_GIVEN DATA_:
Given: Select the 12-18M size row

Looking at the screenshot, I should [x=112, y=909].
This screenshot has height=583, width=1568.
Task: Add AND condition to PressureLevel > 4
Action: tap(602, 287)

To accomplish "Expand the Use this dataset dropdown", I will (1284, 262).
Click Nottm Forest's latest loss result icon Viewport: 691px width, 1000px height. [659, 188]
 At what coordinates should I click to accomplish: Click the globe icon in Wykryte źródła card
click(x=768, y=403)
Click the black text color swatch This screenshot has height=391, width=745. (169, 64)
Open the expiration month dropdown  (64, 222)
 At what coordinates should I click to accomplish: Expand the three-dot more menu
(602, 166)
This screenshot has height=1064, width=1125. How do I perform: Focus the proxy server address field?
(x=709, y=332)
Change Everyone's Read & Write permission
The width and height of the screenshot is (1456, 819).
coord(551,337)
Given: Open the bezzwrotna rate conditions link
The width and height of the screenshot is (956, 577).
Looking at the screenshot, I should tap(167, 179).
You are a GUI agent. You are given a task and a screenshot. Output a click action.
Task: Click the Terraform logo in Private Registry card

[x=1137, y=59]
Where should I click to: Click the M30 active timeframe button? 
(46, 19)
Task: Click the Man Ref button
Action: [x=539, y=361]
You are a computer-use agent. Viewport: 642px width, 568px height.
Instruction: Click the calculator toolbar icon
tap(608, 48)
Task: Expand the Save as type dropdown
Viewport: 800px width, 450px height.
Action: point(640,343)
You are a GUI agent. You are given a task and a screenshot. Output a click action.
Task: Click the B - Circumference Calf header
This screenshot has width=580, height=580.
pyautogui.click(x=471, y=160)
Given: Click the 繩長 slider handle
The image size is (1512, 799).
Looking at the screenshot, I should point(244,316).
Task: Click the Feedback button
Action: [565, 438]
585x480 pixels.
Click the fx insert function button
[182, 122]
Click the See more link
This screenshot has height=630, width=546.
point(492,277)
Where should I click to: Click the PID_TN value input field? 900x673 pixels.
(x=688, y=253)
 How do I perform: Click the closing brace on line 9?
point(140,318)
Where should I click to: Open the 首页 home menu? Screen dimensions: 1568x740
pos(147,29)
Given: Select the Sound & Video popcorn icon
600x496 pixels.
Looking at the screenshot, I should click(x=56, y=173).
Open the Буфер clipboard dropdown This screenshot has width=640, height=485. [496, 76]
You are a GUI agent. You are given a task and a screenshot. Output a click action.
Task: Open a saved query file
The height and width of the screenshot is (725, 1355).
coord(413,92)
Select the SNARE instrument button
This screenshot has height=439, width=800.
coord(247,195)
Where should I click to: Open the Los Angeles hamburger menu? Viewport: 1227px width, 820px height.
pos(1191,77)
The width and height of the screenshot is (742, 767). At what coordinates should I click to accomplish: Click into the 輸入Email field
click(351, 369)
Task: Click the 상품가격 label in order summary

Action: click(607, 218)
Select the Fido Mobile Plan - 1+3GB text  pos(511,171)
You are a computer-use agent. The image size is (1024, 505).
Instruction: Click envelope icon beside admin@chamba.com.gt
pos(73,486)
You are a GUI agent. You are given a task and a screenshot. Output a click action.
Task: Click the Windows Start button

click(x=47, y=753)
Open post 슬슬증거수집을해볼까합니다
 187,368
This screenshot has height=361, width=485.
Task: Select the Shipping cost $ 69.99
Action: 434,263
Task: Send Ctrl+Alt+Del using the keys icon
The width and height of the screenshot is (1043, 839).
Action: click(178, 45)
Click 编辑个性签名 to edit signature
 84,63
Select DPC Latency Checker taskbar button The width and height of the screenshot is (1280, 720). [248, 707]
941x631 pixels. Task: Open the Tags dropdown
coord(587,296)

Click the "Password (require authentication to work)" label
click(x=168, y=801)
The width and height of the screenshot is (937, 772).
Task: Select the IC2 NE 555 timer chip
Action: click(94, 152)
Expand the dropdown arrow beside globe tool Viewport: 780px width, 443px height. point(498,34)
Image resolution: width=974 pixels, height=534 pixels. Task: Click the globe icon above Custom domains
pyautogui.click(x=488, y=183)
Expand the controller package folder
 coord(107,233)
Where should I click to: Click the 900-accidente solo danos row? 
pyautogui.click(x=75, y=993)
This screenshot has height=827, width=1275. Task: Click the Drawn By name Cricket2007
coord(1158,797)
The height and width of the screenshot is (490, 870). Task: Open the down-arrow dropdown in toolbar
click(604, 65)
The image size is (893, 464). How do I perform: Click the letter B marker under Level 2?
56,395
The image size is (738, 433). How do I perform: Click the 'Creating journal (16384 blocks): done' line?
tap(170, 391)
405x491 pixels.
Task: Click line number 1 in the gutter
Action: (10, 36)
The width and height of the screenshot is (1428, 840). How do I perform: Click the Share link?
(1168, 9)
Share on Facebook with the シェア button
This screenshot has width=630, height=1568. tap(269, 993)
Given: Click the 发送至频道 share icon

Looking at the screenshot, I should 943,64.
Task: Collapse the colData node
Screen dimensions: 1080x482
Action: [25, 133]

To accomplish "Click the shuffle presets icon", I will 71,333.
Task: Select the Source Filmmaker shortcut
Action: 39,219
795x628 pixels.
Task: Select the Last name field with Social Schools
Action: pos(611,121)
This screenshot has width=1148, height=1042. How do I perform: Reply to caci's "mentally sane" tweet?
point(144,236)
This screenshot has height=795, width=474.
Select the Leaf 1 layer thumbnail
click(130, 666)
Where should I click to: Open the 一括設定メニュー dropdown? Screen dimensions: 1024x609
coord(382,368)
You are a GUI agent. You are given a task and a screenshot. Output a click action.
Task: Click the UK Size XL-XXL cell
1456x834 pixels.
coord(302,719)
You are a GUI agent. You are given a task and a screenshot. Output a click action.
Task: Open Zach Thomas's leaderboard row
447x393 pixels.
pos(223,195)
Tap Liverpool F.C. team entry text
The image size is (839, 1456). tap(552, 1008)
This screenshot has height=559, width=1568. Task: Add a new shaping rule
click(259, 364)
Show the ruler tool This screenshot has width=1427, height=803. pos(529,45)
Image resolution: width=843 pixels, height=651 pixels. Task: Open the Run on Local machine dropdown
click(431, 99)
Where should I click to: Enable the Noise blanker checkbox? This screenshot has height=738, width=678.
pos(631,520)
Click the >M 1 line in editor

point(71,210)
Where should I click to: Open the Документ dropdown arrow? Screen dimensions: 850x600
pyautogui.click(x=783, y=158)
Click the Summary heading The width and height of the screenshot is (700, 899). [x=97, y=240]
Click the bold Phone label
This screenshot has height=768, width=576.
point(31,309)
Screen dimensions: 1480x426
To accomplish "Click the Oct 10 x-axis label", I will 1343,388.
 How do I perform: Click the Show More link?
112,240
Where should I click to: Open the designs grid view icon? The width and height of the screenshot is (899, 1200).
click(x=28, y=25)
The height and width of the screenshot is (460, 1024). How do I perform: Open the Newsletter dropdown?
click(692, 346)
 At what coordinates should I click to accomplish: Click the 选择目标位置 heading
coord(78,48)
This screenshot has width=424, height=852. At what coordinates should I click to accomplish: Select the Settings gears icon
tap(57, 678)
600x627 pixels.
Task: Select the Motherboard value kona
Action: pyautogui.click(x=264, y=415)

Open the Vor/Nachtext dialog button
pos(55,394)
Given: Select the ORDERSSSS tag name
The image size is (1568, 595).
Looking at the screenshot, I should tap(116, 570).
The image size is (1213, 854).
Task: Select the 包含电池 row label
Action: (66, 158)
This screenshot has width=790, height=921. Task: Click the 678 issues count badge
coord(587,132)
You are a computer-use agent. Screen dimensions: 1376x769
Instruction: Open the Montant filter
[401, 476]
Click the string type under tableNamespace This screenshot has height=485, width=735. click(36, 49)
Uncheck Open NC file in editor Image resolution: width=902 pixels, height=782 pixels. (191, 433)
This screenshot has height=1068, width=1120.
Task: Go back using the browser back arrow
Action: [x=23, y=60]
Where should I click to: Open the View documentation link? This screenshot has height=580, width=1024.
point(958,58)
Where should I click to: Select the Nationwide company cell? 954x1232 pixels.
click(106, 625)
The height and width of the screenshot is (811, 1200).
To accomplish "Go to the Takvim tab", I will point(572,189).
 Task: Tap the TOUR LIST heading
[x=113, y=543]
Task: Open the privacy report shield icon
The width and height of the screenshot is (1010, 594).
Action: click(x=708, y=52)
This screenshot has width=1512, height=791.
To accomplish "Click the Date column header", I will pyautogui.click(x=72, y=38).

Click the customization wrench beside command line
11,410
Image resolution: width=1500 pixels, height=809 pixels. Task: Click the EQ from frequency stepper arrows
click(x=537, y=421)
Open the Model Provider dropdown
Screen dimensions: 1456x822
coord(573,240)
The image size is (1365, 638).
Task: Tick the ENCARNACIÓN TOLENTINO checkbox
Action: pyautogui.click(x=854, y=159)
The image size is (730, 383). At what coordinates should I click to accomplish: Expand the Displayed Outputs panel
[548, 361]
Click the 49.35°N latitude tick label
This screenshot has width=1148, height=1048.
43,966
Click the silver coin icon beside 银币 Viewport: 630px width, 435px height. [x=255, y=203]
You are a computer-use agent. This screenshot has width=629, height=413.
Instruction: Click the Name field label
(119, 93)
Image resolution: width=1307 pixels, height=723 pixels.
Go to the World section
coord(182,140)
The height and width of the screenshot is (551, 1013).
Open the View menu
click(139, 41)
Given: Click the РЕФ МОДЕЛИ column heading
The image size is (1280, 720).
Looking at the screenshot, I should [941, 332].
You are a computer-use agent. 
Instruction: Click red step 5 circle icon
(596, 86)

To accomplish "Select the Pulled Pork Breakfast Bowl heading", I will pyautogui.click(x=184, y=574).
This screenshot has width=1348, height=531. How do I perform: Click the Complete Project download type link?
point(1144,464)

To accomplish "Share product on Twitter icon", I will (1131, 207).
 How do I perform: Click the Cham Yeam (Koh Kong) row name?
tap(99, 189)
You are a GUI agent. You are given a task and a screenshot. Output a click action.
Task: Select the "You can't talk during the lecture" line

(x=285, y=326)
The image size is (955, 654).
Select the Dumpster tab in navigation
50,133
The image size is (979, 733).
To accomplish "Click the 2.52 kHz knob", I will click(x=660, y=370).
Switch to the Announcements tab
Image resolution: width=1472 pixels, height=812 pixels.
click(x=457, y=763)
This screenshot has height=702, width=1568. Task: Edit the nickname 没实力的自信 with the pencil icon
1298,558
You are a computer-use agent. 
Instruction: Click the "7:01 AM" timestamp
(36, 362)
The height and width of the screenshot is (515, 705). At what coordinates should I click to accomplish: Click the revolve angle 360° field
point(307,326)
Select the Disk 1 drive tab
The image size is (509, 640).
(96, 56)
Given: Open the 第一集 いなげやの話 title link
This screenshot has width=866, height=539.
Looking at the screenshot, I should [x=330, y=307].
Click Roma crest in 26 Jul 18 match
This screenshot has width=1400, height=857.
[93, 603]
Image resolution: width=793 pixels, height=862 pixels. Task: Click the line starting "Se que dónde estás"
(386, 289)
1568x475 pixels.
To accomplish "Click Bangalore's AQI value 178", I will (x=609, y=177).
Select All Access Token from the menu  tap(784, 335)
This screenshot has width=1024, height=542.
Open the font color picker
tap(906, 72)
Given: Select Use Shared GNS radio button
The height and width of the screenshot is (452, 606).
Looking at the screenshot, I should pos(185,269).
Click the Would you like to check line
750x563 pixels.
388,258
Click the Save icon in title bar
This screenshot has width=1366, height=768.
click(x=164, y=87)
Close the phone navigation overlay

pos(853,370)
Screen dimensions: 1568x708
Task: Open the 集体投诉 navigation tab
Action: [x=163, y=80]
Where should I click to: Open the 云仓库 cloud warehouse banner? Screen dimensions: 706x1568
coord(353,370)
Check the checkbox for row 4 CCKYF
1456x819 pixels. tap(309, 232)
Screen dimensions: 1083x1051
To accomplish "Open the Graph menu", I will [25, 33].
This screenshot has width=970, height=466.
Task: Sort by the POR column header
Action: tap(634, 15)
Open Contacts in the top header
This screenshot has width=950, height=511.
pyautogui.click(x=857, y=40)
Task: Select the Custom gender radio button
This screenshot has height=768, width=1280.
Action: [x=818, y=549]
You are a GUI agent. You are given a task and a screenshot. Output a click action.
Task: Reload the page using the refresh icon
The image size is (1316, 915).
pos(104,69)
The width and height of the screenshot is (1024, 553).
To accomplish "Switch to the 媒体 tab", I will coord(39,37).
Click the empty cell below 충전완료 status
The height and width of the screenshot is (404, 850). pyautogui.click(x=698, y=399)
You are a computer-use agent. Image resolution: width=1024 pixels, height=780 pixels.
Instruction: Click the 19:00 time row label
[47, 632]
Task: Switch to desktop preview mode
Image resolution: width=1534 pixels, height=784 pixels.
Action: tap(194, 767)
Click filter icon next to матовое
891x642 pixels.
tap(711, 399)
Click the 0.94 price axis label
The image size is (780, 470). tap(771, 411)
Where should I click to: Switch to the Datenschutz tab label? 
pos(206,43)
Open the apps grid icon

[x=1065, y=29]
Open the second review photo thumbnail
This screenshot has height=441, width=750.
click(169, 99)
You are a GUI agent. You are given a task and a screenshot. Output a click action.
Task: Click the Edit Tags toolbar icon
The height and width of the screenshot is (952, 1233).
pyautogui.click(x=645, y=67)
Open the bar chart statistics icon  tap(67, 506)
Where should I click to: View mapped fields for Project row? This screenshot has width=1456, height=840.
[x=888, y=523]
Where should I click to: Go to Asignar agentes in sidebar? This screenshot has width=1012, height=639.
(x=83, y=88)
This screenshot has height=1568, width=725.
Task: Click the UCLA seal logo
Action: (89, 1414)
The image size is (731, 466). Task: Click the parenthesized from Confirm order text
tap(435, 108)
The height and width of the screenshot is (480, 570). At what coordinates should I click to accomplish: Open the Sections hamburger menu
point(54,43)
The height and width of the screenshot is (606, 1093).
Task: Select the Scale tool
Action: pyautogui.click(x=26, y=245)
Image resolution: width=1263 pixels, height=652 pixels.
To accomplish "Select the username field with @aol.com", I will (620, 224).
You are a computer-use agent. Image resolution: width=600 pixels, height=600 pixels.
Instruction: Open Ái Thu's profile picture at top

_WORK ITEM_:
The response must hold only the lines above from the line with "Given: Open the bezzwrotna" through the line with "You are a computer-use agent. Viewport: 642px", each copied exactly, both ends kept.

_EXERCISE RESPONSE_:
Given: Open the bezzwrotna rate conditions link
The width and height of the screenshot is (956, 577).
Looking at the screenshot, I should tap(167, 179).
You are a GUI agent. You are given a task and a screenshot. Output a click action.
Task: Click the Terraform logo in Private Registry card

[x=1137, y=59]
Where should I click to: Click the M30 active timeframe button? 
(46, 19)
Task: Click the Man Ref button
Action: [x=539, y=361]
You are a computer-use agent. Viewport: 642px width, 568px height.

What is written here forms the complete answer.